This is the mail archive of the gdb@sources.redhat.com mailing list for the GDB project.

Index Nav:	[Date Index] [Subject Index] [Author Index] [Thread Index]
Message Nav:	[Date Prev] [Date Next]	[Thread Prev] [Thread Next]

Re: Another RFC: regex in libiberty

To: Jim Blandy <jimb at zwingli dot cygnus dot com>, Eli Zaretskii <eliz at is dot elta dot co dot il>
Subject: Re: Another RFC: regex in libiberty
From: Randall R Schulz <rrschulz at cris dot com>
Date: Mon, 11 Jun 2001 23:48:30 -0700
Cc: dj at redhat dot com, gcc at gcc dot gnu dot org, gdb at sources dot redhat dot com, binutils at sources dot redhat dot com
References: <"Eli Zaretskii"'s message of Fri, 08 Jun 2001 10:06:51 +0300><200106080127.VAA01308@greed.delorie.com><9003-Fri08Jun2001100651+0300-eliz@is.elta.co.il>

Jim,

[ This isn't cygwin-specific, so I removed it from the recipient list. ]

Your analysis is correct, basically, but the requirement for "maximum bite" 
or "greediness" (as it's variously called) is quite common and has been the 
behavior of all the Unix-based or -inspired regular expression matchers 
I've worked with for about 20 years.

If there are regular expression matchers out there that do otherwise, I 
haven't encountered them.

The maximum bite requirement really is far from "insane," because without 
it, there's no other well-defined and meaningful specification of how 
(much) to match when the regular expression is ambiguous w.r.t. the target 
text. It would hardly do to just return the first match found, since that 
would (well, might) depend on implementation details. I'm not sure, but I'd 
want to think about whether relaxing maximum bite was significant w.r.t. 
the choice of NFA vs. DFA matcher (I don't know which approach is used by 
regex).

It's fine to have an option to change this, I guess, but regular expression 
matchers that don't implement maximum bite by default would not be what 
people expect at all. Actually, I'm not certain how the user would be able 
to predict what would be matched if maximum bite were disabled.

It seems to me that if you have an on / off option for maximum bite, then 
the only meaningful choice when maximum bite is off would be minimum bite, 
and for * that would always be zero and for + it would be one, so what's 
the point of closure?

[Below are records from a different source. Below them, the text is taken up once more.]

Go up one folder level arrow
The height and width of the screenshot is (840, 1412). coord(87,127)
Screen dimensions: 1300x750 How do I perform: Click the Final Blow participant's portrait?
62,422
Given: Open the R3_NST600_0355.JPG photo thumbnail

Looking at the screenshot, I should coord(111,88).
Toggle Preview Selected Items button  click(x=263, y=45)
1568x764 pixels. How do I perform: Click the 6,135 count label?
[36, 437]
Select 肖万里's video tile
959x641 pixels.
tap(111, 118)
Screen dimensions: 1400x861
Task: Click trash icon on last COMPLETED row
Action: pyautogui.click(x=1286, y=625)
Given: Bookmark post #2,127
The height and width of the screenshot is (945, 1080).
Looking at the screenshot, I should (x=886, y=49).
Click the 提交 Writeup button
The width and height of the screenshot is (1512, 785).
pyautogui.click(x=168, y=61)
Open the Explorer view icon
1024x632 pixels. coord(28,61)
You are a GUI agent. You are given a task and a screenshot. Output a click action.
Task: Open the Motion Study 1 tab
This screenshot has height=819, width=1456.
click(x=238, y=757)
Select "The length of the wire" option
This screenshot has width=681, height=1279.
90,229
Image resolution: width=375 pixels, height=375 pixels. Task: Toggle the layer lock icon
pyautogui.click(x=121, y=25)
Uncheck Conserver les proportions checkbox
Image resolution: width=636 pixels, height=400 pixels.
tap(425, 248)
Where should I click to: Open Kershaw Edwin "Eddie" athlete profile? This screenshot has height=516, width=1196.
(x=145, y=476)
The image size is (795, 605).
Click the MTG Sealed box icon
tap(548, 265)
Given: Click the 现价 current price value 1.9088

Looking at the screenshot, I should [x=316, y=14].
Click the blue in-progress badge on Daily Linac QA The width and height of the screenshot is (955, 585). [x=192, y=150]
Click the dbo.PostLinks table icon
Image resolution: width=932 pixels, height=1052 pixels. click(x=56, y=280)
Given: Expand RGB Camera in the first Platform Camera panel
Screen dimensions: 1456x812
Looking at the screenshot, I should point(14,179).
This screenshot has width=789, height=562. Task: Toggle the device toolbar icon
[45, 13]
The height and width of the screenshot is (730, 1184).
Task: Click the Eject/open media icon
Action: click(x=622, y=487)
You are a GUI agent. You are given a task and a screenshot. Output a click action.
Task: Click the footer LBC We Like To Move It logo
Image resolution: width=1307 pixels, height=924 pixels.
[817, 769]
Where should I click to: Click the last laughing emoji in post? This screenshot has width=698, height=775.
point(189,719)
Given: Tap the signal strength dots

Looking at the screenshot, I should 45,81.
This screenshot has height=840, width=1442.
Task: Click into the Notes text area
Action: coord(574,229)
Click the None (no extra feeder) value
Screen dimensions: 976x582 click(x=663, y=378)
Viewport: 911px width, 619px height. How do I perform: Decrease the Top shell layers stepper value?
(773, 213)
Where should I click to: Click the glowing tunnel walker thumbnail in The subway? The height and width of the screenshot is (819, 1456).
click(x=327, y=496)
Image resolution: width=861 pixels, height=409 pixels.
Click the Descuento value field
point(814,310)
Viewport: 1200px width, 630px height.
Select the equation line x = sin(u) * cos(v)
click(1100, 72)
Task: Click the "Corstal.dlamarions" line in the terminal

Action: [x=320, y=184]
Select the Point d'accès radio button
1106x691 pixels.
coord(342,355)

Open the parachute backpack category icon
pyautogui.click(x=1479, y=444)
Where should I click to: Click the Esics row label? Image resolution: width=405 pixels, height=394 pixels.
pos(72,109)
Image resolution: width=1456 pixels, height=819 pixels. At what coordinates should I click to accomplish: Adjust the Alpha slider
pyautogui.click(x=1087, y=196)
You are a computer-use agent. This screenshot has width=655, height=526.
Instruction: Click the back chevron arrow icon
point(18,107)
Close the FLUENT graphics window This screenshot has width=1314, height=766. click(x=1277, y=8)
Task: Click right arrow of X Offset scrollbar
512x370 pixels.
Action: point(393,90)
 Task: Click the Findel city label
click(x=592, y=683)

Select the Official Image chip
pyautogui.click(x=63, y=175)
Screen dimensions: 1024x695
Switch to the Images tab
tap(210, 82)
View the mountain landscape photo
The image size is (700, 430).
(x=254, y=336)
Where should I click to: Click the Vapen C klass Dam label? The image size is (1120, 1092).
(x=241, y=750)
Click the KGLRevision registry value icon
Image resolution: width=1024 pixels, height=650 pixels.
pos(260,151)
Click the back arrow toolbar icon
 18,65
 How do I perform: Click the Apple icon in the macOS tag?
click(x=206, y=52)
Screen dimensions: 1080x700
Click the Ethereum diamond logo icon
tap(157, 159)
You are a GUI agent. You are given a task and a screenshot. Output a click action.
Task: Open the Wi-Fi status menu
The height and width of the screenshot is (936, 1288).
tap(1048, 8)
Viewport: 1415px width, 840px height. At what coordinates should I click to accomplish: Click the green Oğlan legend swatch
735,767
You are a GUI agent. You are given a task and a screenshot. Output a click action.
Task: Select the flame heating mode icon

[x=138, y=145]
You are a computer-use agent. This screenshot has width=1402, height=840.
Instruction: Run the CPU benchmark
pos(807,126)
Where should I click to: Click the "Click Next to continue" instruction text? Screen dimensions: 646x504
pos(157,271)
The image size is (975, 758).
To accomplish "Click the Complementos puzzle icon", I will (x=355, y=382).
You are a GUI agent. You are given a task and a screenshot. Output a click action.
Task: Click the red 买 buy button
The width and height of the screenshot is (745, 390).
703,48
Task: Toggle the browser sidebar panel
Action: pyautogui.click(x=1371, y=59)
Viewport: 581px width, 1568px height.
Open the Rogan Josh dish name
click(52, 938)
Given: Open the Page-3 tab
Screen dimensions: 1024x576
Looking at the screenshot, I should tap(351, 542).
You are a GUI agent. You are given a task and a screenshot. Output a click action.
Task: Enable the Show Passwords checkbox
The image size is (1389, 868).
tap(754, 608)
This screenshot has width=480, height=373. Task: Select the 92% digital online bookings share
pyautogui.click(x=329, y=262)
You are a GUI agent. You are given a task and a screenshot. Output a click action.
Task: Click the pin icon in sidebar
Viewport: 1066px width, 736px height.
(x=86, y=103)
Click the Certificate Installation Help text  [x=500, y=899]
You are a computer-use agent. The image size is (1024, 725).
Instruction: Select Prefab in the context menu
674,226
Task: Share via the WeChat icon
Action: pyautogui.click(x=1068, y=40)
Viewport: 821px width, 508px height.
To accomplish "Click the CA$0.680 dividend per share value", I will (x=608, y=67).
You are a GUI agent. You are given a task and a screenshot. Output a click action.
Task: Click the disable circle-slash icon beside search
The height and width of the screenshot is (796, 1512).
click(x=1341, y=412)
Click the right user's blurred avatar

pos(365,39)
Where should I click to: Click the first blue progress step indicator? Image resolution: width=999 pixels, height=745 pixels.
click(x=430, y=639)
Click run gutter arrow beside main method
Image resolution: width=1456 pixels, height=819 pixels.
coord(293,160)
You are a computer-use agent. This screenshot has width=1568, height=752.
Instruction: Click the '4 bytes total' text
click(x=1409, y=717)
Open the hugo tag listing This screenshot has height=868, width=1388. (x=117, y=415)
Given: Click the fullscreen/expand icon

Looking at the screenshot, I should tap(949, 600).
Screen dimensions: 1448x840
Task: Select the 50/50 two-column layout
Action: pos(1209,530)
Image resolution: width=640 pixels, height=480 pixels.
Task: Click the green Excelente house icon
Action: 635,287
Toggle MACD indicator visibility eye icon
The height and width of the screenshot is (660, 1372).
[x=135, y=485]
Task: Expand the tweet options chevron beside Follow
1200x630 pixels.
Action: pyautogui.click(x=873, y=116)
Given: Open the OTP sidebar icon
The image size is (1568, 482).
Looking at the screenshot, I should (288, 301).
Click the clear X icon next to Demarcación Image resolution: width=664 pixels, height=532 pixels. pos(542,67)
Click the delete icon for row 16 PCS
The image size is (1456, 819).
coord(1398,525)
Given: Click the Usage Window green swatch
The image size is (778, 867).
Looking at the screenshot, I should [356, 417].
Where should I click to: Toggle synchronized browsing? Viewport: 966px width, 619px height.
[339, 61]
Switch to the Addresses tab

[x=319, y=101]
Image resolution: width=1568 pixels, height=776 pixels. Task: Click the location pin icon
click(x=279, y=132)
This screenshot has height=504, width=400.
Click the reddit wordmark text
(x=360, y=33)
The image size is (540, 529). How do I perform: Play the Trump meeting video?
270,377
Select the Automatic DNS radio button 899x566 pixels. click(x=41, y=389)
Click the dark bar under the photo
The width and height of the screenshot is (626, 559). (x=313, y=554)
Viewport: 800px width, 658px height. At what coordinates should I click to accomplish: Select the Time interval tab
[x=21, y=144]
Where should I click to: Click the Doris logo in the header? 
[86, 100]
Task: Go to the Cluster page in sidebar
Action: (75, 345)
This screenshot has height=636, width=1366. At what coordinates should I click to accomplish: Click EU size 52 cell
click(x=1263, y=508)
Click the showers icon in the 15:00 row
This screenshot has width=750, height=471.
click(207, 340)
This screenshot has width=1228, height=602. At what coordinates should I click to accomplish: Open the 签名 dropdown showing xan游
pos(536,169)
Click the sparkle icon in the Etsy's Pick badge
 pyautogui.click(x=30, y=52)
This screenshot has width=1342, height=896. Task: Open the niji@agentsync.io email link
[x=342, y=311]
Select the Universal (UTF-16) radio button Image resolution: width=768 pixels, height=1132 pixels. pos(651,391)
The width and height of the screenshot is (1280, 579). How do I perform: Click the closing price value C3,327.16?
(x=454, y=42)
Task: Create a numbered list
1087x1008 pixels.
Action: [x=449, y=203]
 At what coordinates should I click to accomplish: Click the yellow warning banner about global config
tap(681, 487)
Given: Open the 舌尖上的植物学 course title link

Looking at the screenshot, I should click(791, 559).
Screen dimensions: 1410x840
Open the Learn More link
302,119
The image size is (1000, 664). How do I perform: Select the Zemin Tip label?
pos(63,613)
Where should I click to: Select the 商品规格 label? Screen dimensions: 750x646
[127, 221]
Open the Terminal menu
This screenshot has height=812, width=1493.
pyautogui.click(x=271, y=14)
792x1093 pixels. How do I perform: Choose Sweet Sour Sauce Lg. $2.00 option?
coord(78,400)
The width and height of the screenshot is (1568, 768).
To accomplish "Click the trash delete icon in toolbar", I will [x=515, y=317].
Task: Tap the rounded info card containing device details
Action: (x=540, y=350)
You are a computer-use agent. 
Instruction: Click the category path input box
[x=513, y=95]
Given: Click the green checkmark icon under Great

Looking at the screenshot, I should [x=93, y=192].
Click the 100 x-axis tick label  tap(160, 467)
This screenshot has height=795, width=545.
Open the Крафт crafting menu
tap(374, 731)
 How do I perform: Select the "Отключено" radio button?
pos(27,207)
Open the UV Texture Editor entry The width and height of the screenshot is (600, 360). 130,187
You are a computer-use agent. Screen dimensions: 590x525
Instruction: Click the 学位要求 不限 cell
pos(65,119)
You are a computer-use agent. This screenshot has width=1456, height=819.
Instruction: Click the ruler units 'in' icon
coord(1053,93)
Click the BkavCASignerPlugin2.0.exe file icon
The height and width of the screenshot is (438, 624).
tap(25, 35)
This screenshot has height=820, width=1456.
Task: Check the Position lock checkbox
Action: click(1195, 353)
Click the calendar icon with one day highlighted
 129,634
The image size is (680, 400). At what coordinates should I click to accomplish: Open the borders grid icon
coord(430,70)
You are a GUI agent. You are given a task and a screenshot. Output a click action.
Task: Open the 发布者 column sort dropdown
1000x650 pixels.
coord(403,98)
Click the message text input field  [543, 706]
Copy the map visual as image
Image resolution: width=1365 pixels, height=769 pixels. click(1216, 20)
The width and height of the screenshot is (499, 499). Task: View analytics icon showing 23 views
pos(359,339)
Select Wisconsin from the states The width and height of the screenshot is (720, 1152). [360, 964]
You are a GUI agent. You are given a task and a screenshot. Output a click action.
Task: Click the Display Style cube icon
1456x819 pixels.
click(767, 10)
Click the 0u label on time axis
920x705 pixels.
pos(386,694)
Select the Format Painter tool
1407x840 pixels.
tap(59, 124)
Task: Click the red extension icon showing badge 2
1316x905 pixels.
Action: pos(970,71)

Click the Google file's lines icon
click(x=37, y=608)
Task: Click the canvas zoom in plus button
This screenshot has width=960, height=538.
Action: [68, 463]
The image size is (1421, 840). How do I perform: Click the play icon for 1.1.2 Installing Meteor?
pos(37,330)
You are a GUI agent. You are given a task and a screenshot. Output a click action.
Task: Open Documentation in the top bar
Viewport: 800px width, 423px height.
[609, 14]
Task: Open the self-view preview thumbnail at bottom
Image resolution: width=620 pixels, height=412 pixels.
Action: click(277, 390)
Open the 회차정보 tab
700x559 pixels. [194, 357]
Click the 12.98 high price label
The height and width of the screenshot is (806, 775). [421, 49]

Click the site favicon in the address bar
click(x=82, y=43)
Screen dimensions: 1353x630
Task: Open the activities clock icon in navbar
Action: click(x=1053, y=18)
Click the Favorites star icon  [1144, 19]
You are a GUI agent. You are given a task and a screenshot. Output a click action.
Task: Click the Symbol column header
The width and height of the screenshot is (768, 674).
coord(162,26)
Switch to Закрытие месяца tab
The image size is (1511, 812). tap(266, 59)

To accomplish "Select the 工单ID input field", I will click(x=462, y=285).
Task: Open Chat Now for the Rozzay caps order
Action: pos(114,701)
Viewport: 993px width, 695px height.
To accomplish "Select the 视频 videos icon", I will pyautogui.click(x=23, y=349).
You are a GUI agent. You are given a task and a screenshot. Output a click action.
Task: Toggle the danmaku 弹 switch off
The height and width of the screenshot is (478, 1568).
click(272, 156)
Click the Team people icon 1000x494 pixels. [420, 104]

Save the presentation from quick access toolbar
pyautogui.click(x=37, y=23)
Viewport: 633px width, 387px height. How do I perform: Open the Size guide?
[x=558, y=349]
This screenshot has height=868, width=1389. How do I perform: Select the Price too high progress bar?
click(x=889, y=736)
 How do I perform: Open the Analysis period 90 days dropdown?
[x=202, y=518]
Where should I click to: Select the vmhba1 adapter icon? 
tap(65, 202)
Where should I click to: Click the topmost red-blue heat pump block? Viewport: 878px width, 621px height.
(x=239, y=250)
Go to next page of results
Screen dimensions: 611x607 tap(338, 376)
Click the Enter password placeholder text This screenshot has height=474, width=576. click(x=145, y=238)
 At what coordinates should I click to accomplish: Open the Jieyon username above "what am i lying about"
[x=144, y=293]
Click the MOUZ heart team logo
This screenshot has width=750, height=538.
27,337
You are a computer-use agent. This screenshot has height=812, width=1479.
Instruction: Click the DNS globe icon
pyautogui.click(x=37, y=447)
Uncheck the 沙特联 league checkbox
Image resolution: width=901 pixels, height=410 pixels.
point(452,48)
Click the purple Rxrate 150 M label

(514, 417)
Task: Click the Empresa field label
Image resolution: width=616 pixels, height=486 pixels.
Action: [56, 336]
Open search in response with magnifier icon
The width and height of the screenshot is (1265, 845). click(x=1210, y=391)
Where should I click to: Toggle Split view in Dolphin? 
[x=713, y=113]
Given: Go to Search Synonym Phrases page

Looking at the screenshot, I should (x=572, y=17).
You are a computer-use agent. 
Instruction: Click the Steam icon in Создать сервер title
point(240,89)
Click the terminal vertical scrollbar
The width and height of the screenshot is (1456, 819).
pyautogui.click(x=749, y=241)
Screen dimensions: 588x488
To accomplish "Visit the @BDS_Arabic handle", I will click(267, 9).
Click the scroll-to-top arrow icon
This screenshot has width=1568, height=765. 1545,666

If there's no closure involved, then static 
examination of the regular expression (when the NFA or DFA is constructed) 
is enough to determine maximum bite, so there's no need for a performance 
hit. Implementing that optimization isn't difficult at all.

As you suggest, there are other more subtle (but still well defined) 
optimizations that make some common cases much better behaved (e.g., 
detecting disjointedness of the sets of characters that can be matched at 
the boundaries of closed (* and +) or alternated (|) sub-expressions can be 
used to eliminate backtracking). Differentiating parenthesized 
sub-expressions that must be tracked for independent extraction from those 
that only group the sub-expression they enclose to override the normal 
operator precedence can also be used to advantage (I think).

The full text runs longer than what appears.